It’s been over a year since Argentinian president Mauricio Macri took office. He made big promises to boost business in the country and particularly to aid tech startups and entrepreneurs. Has he made good on his promise to foster a friendlier environment for the sector?
In August, his government announced Argentina Emprende (Argentina Undertakes), a collection of bills that will allow people to set up a business in 24 hours and cut away much of the bureaucracy and costs.
“That is a big help for tech and outsourcing companies and removes a lot of the friction of doing business,” says Will Hiscocks from Startup Buenos Aires.
Hiscocks adds that he’s seen a series of benefits introduced for small businesses that have stimulated entrepreneurship and the Macri administration has eased currency controls to entice foreign investment into the country.
“The government is also creating incentives for accelerators and venture capital funds to open in Argentina,” he explains.
“This has meant there is a rise in programs such as, NXTP Labs and Kaszek Ventures [the latter of] which has raised more than $200 million since it was founded in 2011. It is also planning to provide matching funds for accelerators and venture capital funds, which is a first at a national level.”
NXTP Labs, a seed fund and startup accelerator in Buenos Aires and several other LatAm locations, raised $3 million in funding in October from the International Finance Corporation (IFC), the investment branch of the World Bank. It’s all part of IFC’s $30 million Startup Catalyst program that pumps money into accelerators and incubators in emerging markets.
These connections have paid off for some startups on the ground, like Afluenta which was backed by NXTP Labs and raised $8 million earlier this year from IFC.
Kaszek Ventures, based in Buenos Aires, is a VC firm with focus on Latin American startups and growth companies. Since founding five years ago, it has contributed to dozens of funding rounds in Latin American companies but still keeps a foot on home turf with investments in mobile ecommerce startup YOP and NuvemShop, another ecommerce company, which is proving to be a popular area.
The funding landscape has improved considerably in this time for many companies. Restorando, a restaurant booking platform, has raised more than $24 million while ecommerce firm Avenida raised a $30 million Series C round last November led by Naspers.
“President Macri understands entrepreneurship very well and works accordingly,” says Gladys Frontera from Afluenta, which welcomes the new policies for entrepreneurs. “It’s a long term strategy that will pay off.
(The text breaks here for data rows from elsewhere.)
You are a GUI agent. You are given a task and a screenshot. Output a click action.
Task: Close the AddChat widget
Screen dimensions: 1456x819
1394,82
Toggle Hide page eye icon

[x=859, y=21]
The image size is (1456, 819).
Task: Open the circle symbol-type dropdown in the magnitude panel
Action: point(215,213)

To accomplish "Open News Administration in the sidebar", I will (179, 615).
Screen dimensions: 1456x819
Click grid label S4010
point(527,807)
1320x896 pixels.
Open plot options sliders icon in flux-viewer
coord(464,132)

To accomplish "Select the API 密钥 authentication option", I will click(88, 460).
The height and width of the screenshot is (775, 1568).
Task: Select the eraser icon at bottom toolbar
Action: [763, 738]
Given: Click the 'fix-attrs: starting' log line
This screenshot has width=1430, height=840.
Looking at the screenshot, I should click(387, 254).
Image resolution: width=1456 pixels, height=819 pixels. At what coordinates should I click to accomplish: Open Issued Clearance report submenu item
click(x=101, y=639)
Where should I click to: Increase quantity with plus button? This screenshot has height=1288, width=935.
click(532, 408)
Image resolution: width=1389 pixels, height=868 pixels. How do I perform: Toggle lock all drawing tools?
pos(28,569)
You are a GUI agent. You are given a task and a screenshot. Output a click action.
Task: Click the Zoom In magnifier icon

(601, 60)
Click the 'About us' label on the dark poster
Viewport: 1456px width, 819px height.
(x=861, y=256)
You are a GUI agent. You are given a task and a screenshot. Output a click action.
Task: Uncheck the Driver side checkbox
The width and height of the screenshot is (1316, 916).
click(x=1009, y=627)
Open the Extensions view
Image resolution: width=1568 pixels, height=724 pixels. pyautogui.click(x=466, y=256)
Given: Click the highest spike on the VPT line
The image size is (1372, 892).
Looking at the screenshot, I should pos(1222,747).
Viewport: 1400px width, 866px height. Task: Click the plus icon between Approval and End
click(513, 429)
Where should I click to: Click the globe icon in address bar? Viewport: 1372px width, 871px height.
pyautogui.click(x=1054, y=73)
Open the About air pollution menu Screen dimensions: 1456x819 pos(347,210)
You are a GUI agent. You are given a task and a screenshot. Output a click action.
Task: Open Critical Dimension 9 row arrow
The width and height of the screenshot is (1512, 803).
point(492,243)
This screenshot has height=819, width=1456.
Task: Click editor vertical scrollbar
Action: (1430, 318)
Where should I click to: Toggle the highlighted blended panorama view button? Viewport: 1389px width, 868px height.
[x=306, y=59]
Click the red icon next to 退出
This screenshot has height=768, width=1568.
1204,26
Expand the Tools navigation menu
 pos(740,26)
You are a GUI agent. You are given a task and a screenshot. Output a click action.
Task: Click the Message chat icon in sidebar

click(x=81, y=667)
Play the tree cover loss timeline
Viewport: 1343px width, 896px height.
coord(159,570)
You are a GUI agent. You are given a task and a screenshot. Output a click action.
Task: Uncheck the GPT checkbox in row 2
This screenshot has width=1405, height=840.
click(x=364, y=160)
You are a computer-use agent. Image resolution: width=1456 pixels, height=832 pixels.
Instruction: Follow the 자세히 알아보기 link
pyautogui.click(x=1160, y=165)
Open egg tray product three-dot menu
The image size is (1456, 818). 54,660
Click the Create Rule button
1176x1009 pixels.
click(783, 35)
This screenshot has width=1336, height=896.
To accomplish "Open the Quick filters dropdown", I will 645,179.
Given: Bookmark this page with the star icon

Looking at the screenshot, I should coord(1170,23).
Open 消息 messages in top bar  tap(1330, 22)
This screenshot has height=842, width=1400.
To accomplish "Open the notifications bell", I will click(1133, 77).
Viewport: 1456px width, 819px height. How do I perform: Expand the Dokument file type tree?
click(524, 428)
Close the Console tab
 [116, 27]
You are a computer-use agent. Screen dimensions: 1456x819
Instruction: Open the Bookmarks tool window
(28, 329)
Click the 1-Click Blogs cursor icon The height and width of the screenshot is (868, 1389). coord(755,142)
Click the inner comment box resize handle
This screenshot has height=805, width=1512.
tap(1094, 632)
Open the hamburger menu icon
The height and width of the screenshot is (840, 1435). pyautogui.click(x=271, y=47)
“The only thing we need to promote is to encourage more the talented people to follow your dreams. There are a lot of role models that tell you that [starting] a business is a good way to spend your life.”
MercadoLibre, sometimes described as the Argentinian eBay, is perhaps Buenos Aires’ biggest tech success. Its founder and CEO Marcos Galperin may be Macri’s best ally when it comes to promoting tech in Argentina. Galperin recently launched a $100 million expansion plan that will also create 5,000 new jobs.
Steadily growing the business since 1999, MercadoLibre raised funding from Goldman Sachs and indeed its own inspiration eBay (although the company recently divested itself). Eventually MercadoLibre went public in 2007. It made Galperin one of Argentina’s first technology billionaires and is a bastion for the Macri government that says tech is the way to go.
For many years Argentina has offered an attractive proposition for multinationals to outsource staff. Accenture and finance giants like JPMorgan Chase and Citigroup have placed call centres and research departments in the country. JPMorgan Chase intends to hire hundreds of technical workers at its new support centre in Argentina.
But it’s only in recent years that more and more young entrepreneurs are trying to build out their own native companies. The outsourcing industries may have given the economy a shot in the arm but it’s startups that need to carry that momentum forward.
“Right now, the Marci government is exactly what the startup scene in Argentina needs,” asserts Hiscocks.
Of course the government alone cannot create a thriving ecosystem for startups but it needs to create the environment and foster it. This can only be achieved through these policy changes.
“These policies are the sort of things the government needs to do, and it is,” says Hiscocks. “The combination of the government and organisations such as Startup Buenos Aires, that are making the ecosystem more stable and transparent, is what is facilitating growth and prosperity of startups in Argentina.”